Auf der Südseite der Klosteranlage gruppieren sich die Ökonomiegebäude um einen malerischen langgezogenen Hof. Der Marstall (von "Marah", althochdeutsch für Pferd) schliesst den Hof gegen Osten hin ab und ist eines der letzten Gebäude der Neubauphase des Klosters. Gegen den St. Benediktsberg mit weit ausladendem Dach von eher bäuerlichem Ausdruck, ist das Gebäude hofseitig vornehmer gestaltet. Die Gebäudemitte mit dem Durchgang nach draussen wird durch einen Risalit hervorgehoben, der seitlich von Pilastern gerahmt wird und von einem verzierten Giebelfeld bekrönt ist. Sandsteinrahmungen der Fenster zeichnen den Marstall gegenüber den einfacher gehaltenen Hoffassaden aus. Im Innern spannen sich noch heute die ursprünglichen schlichten Kreuzgewölbe über den Stallungen. Die Ausstattung mit den gemauerten Boxen und den Eisengusssäulen geht auf das Jahr 1886 zurück.

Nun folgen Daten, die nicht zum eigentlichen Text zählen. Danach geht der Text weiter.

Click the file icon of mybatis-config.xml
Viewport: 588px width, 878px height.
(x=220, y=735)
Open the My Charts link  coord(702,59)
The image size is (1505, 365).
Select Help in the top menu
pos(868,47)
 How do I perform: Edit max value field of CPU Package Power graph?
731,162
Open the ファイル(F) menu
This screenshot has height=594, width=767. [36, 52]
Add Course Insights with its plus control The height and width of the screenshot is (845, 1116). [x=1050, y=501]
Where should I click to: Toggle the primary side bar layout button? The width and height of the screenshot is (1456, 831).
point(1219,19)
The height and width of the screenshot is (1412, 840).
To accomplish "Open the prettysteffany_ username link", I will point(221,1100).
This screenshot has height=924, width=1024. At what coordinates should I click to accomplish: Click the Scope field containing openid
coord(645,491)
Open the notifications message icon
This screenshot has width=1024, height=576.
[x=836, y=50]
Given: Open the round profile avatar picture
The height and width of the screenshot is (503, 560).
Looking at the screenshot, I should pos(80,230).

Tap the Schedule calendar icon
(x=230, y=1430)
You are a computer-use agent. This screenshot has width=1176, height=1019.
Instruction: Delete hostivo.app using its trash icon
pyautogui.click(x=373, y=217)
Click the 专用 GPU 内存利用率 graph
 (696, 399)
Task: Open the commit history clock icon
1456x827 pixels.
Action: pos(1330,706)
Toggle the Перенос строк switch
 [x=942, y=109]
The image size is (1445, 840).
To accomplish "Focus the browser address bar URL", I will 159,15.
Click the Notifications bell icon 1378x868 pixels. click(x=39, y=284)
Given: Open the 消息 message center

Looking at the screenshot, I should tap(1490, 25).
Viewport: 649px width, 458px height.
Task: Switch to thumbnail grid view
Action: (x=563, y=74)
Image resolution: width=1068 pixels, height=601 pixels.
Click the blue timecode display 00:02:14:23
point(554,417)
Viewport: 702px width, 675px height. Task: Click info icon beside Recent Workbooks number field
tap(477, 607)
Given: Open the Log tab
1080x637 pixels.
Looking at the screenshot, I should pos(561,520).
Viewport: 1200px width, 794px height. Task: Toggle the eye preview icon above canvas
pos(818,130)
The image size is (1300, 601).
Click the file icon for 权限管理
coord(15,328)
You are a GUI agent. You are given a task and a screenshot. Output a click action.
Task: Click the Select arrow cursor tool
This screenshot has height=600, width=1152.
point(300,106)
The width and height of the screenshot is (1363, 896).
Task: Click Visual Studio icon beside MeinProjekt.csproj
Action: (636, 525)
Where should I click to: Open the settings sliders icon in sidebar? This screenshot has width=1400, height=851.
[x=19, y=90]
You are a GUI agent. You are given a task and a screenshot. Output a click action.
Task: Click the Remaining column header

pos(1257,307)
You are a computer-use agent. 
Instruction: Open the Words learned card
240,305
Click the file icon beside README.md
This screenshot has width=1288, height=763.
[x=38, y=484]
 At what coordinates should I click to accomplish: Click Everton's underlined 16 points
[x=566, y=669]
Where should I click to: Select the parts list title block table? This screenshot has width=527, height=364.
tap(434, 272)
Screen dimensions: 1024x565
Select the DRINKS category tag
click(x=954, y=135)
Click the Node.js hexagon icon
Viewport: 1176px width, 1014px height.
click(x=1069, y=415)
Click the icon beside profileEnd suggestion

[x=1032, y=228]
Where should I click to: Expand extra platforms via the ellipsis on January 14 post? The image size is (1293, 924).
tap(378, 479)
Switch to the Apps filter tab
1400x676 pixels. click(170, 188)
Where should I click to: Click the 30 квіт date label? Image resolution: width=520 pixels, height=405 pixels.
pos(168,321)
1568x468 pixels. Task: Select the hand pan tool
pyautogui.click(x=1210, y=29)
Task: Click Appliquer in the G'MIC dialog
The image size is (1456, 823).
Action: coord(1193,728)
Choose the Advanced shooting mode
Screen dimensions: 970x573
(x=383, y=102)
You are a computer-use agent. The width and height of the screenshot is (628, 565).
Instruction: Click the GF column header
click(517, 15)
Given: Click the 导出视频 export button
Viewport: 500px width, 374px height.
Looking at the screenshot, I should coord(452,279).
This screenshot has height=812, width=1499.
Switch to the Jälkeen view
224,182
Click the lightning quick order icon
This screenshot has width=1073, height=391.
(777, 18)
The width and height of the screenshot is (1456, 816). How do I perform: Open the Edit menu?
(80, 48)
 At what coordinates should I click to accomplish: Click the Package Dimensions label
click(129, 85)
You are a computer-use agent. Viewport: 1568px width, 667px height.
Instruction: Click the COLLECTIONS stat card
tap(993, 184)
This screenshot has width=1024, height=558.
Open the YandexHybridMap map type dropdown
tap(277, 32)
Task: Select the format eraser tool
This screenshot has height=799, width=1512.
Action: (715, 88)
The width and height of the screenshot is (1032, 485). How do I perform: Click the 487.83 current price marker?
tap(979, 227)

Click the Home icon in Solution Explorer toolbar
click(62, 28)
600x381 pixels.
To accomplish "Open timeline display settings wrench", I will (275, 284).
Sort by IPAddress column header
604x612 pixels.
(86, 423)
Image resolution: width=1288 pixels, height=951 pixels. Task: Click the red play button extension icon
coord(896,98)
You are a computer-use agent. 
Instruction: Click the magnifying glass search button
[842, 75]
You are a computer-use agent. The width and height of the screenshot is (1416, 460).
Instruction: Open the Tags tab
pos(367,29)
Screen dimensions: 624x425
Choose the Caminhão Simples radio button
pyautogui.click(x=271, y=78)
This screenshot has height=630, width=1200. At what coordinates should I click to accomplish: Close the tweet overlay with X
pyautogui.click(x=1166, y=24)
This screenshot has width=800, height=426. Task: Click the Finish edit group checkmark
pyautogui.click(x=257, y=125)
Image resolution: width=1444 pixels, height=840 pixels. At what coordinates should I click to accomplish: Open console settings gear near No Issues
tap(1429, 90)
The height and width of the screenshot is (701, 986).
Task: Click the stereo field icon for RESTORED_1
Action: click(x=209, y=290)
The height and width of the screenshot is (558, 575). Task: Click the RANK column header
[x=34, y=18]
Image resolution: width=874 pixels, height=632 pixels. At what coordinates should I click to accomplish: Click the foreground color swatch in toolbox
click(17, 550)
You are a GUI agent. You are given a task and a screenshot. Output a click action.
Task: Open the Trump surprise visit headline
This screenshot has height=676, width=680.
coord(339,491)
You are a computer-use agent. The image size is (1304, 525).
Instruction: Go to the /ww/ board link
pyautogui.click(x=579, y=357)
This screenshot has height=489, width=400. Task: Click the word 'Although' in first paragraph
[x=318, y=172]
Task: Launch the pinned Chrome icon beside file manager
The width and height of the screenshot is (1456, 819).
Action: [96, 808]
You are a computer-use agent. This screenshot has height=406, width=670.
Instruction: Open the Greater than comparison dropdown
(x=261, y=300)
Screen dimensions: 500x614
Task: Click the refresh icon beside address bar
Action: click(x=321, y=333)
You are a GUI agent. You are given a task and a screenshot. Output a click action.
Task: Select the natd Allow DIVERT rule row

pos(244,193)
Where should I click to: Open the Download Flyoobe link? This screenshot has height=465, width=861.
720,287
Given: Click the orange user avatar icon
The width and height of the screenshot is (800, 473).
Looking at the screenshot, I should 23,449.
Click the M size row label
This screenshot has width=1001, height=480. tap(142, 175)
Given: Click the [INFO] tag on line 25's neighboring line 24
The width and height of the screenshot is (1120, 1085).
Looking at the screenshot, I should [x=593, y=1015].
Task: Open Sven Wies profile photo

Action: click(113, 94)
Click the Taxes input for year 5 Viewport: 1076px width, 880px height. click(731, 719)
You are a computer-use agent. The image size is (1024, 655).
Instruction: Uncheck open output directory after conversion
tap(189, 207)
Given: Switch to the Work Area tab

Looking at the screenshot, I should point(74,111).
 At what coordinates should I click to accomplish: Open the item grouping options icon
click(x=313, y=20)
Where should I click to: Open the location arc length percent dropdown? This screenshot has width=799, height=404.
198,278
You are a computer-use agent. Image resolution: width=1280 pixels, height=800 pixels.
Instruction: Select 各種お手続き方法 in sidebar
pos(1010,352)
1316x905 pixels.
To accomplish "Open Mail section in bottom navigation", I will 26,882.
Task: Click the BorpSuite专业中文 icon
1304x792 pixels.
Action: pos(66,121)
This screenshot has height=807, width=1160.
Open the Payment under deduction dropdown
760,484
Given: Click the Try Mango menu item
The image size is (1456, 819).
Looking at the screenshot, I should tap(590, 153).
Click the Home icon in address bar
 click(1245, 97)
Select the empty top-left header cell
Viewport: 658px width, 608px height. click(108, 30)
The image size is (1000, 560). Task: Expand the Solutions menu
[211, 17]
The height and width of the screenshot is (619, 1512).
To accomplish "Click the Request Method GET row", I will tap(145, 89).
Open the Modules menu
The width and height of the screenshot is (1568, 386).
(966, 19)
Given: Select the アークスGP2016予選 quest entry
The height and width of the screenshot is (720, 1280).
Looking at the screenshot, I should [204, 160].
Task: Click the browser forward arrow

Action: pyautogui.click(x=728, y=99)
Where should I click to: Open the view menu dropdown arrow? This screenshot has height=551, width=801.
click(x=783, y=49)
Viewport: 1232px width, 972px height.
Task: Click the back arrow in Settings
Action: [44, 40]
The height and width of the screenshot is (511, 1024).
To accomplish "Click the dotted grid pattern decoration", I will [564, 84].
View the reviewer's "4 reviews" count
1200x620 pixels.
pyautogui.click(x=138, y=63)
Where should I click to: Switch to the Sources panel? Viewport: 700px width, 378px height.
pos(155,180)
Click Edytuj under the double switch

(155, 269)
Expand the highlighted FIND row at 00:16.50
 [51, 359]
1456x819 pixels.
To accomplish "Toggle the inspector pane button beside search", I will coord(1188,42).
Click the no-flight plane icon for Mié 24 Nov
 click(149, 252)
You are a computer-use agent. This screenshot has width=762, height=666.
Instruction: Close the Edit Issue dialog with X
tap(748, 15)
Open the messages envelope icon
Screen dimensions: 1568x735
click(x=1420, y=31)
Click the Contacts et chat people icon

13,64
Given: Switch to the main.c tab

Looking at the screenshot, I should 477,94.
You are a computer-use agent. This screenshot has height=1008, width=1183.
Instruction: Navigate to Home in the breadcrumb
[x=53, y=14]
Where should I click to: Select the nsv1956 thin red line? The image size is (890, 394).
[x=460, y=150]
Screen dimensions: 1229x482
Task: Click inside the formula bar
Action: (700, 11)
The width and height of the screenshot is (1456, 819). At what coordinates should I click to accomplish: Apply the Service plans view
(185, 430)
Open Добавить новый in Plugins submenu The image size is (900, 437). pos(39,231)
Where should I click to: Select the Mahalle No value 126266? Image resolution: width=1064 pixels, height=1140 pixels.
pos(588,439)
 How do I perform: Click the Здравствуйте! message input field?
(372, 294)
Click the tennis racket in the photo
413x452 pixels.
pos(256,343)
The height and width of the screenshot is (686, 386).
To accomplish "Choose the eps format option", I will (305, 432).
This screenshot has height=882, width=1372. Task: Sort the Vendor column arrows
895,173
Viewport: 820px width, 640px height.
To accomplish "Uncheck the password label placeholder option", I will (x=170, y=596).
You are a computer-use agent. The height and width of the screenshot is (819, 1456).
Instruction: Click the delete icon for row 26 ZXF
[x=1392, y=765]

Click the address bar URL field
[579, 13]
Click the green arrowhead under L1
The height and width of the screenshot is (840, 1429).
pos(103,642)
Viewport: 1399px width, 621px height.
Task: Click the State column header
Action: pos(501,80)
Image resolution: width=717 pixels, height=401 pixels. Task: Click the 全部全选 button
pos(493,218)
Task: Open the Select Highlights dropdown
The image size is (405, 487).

Das Einsiedler Gestüt gehört zu den ältesten Europas. Lange Zeit hat dieser fast 1000-jährige Schlag vor dem Aus gestanden. Nun kümmert sich das Kloster wieder um das wertvolle Erbe und versucht, die Cavalli della Madonna vor dem Aussterben zu bewahren. Es wird in die Sanierung der barocken Stallungen investiert. Ausserhalb des Klostergevierts entstand eine neue Reithalle. Als einfacher, zeitgemäss gestalteter Holzbau bricht sie mit der Tradition der üblicherweise auch ausserhalb der Mauern in Stein gefertigten Klosterbauten. In leicht verzerrter Geometrie liegt das Volumen neben dem Eingang zum Hof und gibt ein klares Signal für eine neue Zukunft der traditionsreichen Pferdezucht.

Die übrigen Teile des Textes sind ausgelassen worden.